To describe the biologic-naïve characteristics of the biologic treated groups, a common comparator ‘severe asthma, non-biologic’ (SNB) group was extracted from WATCH. SNB subjects (n= 178) were participants who either had ≥4 exacerbations or ≥1 AHE or were on mOCS in the past year but did not commence biologic therapy during the study period. Comparisons were made using baseline biologic data for the biologic treated groups and WATCH enrolment data for the SNB group. Additionally, biologic treated groups were mapped onto four age-of-onset/sex clinical clusters [male/early-onset (<18 years), female/early-onset, male/adult-onset (≥18 years), female/adult-onset] that we recently described (15), to further characterise their phenotypic features.
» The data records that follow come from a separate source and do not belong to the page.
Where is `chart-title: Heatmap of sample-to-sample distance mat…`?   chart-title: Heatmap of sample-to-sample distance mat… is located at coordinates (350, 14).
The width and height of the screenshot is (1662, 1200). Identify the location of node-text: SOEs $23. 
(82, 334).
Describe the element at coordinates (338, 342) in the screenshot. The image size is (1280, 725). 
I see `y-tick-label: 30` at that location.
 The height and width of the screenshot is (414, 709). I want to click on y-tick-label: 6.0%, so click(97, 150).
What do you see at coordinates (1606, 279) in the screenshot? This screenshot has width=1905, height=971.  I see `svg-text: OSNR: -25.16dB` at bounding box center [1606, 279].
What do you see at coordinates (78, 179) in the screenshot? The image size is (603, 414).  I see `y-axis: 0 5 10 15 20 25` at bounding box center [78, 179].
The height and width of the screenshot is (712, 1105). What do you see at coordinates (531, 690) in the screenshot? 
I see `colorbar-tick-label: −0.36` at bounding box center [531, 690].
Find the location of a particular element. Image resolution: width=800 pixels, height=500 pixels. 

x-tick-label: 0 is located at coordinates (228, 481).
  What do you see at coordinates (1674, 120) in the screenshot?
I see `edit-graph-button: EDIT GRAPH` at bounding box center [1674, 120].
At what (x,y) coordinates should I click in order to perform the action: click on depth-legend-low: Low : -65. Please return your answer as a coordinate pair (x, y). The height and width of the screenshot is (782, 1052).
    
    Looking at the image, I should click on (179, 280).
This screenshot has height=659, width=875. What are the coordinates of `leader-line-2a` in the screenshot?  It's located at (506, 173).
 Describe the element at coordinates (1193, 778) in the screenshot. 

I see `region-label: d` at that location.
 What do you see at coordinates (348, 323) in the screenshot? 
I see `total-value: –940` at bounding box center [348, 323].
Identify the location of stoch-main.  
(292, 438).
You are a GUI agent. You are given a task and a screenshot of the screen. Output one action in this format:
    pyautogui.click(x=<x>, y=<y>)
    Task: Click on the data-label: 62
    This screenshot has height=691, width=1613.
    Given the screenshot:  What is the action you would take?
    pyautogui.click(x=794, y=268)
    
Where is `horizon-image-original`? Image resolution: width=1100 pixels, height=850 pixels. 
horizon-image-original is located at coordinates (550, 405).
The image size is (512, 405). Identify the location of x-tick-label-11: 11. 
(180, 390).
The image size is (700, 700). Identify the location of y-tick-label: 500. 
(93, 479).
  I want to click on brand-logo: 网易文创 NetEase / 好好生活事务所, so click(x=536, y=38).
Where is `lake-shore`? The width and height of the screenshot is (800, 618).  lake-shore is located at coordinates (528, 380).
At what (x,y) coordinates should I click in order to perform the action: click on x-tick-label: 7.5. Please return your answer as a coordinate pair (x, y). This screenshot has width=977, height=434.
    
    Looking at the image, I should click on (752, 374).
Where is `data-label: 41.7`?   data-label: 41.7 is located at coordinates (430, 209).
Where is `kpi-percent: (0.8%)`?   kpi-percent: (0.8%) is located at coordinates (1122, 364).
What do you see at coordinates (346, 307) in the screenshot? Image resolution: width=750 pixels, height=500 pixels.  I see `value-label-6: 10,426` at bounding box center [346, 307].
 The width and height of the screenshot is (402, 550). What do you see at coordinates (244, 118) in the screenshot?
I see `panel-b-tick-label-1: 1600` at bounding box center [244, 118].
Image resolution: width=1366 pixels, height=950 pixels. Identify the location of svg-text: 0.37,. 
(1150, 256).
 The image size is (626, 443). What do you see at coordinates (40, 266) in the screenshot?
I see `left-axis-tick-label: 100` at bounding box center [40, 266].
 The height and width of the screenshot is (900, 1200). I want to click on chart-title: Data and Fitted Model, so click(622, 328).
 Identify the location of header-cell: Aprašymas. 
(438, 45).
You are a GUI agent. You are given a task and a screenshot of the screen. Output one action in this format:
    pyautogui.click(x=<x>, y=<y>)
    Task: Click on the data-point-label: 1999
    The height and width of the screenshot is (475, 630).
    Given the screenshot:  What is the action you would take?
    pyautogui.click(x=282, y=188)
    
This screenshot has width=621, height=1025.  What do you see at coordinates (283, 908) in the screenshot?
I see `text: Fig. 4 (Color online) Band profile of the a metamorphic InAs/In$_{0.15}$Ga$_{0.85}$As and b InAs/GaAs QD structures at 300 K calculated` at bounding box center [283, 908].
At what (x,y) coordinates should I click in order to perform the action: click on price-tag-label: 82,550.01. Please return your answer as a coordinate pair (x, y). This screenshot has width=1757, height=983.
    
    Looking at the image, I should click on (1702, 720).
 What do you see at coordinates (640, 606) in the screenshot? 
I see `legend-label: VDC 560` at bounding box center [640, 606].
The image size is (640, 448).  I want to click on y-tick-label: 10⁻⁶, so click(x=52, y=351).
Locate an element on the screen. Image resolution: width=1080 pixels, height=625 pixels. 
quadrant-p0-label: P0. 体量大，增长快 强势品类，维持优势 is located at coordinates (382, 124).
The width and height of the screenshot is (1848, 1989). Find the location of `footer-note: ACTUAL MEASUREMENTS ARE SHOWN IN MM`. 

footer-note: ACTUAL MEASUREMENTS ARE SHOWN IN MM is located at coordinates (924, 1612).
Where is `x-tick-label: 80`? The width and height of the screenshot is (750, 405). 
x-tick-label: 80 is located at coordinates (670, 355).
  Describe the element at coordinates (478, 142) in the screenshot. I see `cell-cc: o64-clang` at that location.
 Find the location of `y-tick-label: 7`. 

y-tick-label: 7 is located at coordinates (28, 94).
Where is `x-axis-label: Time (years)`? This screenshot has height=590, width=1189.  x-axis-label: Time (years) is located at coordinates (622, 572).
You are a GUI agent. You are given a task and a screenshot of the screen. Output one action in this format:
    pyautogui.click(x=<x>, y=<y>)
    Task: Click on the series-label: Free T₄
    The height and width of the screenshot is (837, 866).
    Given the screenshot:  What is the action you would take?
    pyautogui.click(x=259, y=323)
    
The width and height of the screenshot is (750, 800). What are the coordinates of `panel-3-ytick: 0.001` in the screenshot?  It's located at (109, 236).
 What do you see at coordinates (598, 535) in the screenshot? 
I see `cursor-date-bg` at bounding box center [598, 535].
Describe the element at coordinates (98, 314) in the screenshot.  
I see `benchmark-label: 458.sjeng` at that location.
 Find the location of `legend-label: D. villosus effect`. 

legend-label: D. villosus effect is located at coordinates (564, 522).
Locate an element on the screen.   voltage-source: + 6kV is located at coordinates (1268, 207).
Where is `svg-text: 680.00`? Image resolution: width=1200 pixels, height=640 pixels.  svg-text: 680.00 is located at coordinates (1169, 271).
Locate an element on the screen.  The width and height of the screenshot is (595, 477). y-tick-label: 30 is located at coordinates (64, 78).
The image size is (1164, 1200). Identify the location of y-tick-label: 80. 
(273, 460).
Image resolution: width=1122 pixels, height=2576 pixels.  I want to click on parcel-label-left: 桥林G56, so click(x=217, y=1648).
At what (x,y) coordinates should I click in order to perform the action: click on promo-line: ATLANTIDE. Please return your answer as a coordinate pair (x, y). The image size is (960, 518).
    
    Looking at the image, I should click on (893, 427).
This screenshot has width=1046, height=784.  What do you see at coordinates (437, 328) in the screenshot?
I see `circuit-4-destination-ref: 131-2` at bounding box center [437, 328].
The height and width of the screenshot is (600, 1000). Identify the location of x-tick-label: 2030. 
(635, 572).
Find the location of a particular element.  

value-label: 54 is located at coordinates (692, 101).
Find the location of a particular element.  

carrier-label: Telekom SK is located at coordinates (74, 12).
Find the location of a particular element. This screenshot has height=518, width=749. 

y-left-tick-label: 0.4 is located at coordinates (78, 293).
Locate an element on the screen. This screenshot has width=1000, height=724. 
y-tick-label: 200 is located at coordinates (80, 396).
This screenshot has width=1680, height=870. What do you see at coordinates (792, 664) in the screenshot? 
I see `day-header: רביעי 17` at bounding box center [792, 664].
Biologic response was determined by the clinical MDT (Multi-Disciplinary Team), based on NICE guidance (13,14). For OMA, response was assessed using the Global Evaluation of Treatment Effectiveness (GETE) (16–18). For MEPO, response was defined as a ≥50% reduction in exacerbations or in mOCS dose without loss of asthma control. In borderline OCS responders, factors such as change in AHE, symptom control or quality-of-life would additionally guide MEPO continuation. Treatment trials typically ended at 16 weeks for OMA and 12 months for MEPO. However, equivocal trials were extended up to 32 weeks for OMA and 18 months for MEPO. We defined ‘super-response’ separately for both biologics. OMA super-responders were defined as 16-week responders who either had the top quartile of percentage reduction in mOCS dose while being exacerbation and AHE free; or if not on mOCS, were exacerbation and AHE free. For MEPO, super-responders were defined as 12-month responders who either had the top quartile of percentage reduction in mOCS dose, while having a synchronous reduction in exacerbations; or if not on mOCS, had the top quartile of percentage reduction in exacerbations. Statistical analysis was performed with SPSS 26 (IBM Corp, NY, USA), GraphPad Prism 9 (GraphPad Software, California, USA) and R (R Foundation, Vienna, Austria). Continuous variables were presented as Mean (Standard deviation[SD]) or Median (Interquartile range[IQR]). Categorical data were presented as percentage(frequency). Data were analysed using paired and unpaired t-tests, Mann-Whitney U test, Wilcoxon-Signed Rank test, Chi-square test, McNemar test or Fisher’s exact test as appropriate. Multiple logistic regression (backward variable selection) was performed using variables trending towards significance (P<0.2). Statistical significance was set at P-value < 0.05.